_EXERCISE OBJECTIVE_
From the opening line of the records through the line bearing "Click the blue marker at x=5", set down every line exactly.

[Records from a collection]
--

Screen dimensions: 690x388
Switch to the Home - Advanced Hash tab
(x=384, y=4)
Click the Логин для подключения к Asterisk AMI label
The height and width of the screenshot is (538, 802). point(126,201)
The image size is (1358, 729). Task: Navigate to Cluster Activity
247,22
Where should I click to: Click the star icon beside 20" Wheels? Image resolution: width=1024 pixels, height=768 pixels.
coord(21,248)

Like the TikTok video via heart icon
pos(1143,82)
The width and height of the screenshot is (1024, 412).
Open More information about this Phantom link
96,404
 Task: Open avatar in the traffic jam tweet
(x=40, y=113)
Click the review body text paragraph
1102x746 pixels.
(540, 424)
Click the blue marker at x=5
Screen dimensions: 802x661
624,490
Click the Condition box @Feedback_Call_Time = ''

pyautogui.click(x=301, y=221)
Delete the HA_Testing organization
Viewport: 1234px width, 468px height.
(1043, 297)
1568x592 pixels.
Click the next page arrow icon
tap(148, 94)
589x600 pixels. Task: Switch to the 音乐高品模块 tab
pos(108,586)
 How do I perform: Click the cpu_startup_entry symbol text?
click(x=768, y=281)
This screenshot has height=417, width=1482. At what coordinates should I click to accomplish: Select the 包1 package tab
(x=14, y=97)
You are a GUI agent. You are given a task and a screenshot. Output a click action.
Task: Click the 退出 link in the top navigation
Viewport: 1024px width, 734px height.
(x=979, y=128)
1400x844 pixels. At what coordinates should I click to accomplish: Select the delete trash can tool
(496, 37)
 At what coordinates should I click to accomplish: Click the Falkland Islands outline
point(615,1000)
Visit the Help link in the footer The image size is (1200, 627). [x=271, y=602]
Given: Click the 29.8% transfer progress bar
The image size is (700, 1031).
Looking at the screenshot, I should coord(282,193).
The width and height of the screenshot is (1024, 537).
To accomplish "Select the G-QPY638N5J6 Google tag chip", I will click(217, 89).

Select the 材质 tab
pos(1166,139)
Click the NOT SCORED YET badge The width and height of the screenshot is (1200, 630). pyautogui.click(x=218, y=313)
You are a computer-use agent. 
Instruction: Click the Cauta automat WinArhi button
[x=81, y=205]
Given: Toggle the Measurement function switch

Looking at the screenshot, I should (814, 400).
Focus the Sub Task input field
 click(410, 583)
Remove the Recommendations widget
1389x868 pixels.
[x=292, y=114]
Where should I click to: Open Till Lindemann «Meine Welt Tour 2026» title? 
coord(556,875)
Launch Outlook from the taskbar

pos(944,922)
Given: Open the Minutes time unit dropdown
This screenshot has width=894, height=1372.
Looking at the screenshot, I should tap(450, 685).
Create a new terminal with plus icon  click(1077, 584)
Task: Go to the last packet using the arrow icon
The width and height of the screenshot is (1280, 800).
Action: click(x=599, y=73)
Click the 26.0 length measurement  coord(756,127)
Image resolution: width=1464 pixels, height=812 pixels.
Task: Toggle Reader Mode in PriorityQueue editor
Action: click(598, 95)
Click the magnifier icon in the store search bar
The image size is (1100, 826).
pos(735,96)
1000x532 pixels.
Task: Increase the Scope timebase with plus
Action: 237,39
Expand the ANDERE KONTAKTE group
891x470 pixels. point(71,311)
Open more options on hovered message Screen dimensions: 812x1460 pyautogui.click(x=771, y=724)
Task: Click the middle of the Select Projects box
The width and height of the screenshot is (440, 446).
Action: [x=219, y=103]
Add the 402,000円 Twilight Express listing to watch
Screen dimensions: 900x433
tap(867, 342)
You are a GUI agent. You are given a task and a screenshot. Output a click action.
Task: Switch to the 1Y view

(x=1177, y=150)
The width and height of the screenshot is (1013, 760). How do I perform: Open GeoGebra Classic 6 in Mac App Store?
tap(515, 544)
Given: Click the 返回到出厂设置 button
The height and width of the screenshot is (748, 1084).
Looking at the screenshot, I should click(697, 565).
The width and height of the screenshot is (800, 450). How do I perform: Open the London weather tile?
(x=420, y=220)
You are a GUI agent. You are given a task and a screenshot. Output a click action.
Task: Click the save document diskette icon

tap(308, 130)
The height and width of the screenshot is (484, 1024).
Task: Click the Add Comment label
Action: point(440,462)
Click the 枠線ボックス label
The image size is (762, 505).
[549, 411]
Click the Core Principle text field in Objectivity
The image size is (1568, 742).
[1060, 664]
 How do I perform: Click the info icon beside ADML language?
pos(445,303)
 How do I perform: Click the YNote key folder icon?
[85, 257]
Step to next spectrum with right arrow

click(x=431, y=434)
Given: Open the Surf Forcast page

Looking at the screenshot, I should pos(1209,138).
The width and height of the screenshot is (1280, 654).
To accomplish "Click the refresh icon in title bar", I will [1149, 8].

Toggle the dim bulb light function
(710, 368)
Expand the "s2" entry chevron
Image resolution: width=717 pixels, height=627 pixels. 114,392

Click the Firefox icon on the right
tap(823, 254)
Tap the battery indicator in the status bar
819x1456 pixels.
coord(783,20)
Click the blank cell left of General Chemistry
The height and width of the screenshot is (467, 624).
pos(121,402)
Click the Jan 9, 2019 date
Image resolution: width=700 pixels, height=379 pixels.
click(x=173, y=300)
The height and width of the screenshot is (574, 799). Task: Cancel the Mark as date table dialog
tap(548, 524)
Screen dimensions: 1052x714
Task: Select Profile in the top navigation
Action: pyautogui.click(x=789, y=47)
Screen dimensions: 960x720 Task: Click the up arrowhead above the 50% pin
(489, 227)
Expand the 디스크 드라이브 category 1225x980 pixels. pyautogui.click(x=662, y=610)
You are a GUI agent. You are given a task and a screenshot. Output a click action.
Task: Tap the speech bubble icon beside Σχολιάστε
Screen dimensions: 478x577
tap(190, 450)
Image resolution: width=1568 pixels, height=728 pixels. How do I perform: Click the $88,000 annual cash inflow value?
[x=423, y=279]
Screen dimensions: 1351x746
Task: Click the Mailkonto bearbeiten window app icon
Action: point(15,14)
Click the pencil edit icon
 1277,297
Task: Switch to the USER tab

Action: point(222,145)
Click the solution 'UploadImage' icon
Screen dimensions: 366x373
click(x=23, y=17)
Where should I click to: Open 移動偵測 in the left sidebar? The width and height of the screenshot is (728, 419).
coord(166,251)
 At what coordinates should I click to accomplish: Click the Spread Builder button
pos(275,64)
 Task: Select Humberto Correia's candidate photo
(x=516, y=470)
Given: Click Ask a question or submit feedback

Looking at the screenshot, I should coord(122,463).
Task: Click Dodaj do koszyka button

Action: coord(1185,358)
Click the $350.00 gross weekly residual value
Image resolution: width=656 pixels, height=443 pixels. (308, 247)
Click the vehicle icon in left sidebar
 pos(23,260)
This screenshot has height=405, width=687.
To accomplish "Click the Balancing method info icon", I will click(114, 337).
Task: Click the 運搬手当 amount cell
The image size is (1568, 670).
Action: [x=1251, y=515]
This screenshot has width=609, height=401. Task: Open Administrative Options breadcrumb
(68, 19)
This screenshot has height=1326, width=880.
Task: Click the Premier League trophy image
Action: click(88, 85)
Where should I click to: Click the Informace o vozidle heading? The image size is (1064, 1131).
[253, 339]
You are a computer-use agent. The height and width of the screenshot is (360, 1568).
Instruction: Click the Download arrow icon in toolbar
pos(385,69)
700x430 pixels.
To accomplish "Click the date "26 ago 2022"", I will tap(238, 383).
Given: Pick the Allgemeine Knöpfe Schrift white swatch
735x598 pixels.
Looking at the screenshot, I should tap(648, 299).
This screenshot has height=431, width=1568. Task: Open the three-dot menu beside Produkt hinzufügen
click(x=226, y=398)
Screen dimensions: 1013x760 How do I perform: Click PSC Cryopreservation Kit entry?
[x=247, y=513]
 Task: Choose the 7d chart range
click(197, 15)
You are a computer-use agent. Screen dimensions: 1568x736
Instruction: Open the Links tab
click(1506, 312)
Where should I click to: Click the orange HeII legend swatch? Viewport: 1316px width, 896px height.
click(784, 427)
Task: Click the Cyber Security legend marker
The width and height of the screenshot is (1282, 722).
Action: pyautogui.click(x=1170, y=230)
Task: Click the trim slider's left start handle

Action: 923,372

--

_RESPONSE TO THE TASK_
Screen dimensions: 690x388
Switch to the Home - Advanced Hash tab
(x=384, y=4)
Click the Логин для подключения к Asterisk AMI label
The height and width of the screenshot is (538, 802). point(126,201)
The image size is (1358, 729). Task: Navigate to Cluster Activity
247,22
Where should I click to: Click the star icon beside 20" Wheels? Image resolution: width=1024 pixels, height=768 pixels.
coord(21,248)

Like the TikTok video via heart icon
pos(1143,82)
The width and height of the screenshot is (1024, 412).
Open More information about this Phantom link
96,404
 Task: Open avatar in the traffic jam tweet
(x=40, y=113)
Click the review body text paragraph
1102x746 pixels.
(540, 424)
Click the blue marker at x=5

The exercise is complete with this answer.